Host anomaly detection

How-to guide
4-min read

Dynatrace automatically detects infrastructure-related performance anomalies such as high CPU saturation and memory outages.

You can configure host anomaly detection, including problem and event thresholds, to meet your specific needs. For example, if you have a system with:

Low resource consumption and you want to be alerted immediately in case your system exceeds the thresholds.
High resource consumption and you don't want to be constantly alerted.

Access anomaly detection

In Dynatrace, you can configure anomaly detection at multiple levels—environment, host, host group, or for specific disks.

Go to Hosts (previous Dynatrace) or Hosts Classic.
Find and select your host to display the host overview page.
In the upper-right corner of the host overview page, select More (…) > Settings.

In the host settings, select Anomaly detection > Infrastructure.

Go to Deployment Status and then select OneAgents.
On the OneAgent deployment page, turn off Show new OneAgent deployments.
Filter the table by Host group and select the host group you want to configure.
The Host group property is not displayed when the selected host doesn't belong to any host group.
This displays the OneAgent deployment page filtered by the selected host group. Each listed host has a Host group: <group name> link, where <group name> is the name of the host group that you want to configure.
Select the host group name in any row.
As you have filtered by host group, all displayed hosts go to the same host group.

In the host group settings, select Anomaly detection > Infrastructure.

Go to Settings > Anomaly detection > Infrastructure > Hosts.

Set problem-creation thresholds

You can configure the detection sensitivity and enable alerting for your hosts and networks.

Hosts

Go to Settings > Anomaly detection > Infrastructure > Hosts.
Turn on or off the available options for each setting on the page or select Use defaults in the upper-right corner of the page.
- If you choose Automatic from the drop-down menu, the built-in settings will be used.
- If you choose Based on custom settings, configure Alerting event thresholds and Dealerting event thresholds. For details, refer to Set event thresholds.
Select Save changes.

Networks

Go to Settings > Anomaly detection > Infrastructure > Networks.
Turn on or off the available options for each setting on the page or select Use defaults in the upper-right corner of the page.
- If you choose Automatic from the drop-down menu, the built-in settings will be used.
- If you choose Based on custom settings, configure Alerting event thresholds and Dealerting event thresholds. For details, refer to Set event thresholds.
Select Save changes.

Set event thresholds

You can set the alerting/dealerting event thresholds for the anomaly detection settings.

Alerting event thresholds

Violating samples—The number of violating 10-second samples that raise an alert. The value must be higher than the number of samples.
Evaluation window size for violating samples—The number of 10-second samples that form the sliding evaluation window to detect violating samples.

Examples

1-minute window
- Violating samples: 3
- Evaluation window size for violating samples: 6
5-minute window
- Violating samples: 15
- Evaluation window size for violating samples: 30
10-minute window
- Violating samples: 30
- Evaluation window size for violating samples: 60

Dealerting event thresholds

Dealerting samples—The number of non-violating 10-second samples that deactivate the alert. The value must be lower than the number of samples.
Evaluation window size for dealerting samples—The number of 10-second samples that form the sliding evaluation window to detect deactivated samples.

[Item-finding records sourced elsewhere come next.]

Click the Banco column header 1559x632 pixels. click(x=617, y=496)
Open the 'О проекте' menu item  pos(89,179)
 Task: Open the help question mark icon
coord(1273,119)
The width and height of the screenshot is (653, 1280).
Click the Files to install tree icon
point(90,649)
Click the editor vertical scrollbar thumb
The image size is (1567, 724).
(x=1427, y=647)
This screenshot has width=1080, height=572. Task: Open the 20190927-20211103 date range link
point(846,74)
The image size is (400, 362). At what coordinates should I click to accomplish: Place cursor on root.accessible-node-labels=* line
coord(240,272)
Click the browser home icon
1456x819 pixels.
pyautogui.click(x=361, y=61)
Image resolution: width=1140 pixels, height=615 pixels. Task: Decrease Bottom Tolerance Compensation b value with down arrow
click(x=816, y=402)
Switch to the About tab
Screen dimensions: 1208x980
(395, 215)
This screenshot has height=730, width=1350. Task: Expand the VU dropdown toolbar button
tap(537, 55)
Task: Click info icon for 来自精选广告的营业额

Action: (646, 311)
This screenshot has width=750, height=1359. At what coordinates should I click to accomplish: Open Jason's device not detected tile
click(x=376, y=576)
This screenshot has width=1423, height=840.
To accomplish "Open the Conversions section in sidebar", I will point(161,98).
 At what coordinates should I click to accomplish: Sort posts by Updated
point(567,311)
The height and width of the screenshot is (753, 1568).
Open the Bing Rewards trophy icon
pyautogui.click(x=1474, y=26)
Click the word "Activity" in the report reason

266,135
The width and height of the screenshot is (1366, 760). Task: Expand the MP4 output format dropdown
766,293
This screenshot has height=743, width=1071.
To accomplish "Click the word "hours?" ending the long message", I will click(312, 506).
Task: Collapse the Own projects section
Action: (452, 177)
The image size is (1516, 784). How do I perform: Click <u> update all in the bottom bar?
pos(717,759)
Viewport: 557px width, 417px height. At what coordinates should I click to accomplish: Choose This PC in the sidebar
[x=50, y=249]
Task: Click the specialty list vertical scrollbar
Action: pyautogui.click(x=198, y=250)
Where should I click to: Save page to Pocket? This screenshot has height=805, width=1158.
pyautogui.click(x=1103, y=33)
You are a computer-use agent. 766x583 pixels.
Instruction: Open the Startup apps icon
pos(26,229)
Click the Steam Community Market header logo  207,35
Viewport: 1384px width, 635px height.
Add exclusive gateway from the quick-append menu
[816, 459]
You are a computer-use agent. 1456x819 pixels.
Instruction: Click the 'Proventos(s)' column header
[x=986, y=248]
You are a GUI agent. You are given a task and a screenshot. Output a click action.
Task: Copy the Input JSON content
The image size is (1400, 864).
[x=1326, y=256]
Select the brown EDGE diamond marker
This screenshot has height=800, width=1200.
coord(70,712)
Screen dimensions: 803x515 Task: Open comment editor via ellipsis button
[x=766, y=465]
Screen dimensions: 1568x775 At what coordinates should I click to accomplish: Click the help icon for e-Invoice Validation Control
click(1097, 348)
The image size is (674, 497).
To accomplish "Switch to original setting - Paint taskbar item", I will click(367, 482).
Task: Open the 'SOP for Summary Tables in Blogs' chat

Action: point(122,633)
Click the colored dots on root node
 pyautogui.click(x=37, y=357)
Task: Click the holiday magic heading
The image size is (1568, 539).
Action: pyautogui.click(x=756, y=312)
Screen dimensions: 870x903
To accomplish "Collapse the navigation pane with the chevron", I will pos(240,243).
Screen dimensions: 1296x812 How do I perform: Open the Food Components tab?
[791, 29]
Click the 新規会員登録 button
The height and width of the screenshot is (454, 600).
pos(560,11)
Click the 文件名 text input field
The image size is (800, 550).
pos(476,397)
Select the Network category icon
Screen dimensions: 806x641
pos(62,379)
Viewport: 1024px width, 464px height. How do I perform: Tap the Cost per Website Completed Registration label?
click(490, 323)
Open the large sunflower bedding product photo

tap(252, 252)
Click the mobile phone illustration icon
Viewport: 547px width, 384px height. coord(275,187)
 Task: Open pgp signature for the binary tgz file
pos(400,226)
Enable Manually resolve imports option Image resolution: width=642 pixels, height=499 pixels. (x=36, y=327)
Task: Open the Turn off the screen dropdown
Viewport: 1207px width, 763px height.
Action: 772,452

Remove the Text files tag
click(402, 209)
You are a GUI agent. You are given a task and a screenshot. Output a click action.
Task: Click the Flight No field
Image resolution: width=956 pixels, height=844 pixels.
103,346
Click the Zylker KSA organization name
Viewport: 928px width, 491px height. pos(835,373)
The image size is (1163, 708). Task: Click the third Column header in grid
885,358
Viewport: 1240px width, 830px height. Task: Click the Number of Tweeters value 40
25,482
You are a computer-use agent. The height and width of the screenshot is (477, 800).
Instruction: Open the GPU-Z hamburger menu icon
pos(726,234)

The event thresholds are not available for the Detect host or monitoring connection lost problems and Detect high retransmission rate settings.

Examples

1-minute window
- Dealerting samples: 3
- Evaluation window size for dealerting samples: 6
5-minute window
- Dealerting samples: 15
- Evaluation window size for dealerting samples: 30
10-minute window
- Dealerting samples: 30
- Evaluation window size for dealerting samples: 60

Set thresholds for specific disks

Server-side disk alerting for new tenants

Starting with SaaS version 1.308, server-side disk alerting is disabled for new tenants by default. We recommend using Disk Edge alerting instead. Disk Edge alerting allows you to create more complex and specific rules using:

Metrics to alert on (available disk space, is read-only file system, read time, write time, and available inodes)
Operating system to which the policy should be applied
Disk name filters
Host custom metadata conditions
Custom-defined properties attached to the triggered event

Keep in mind that Disk Edge alerting requires OneAgent version 1.293+.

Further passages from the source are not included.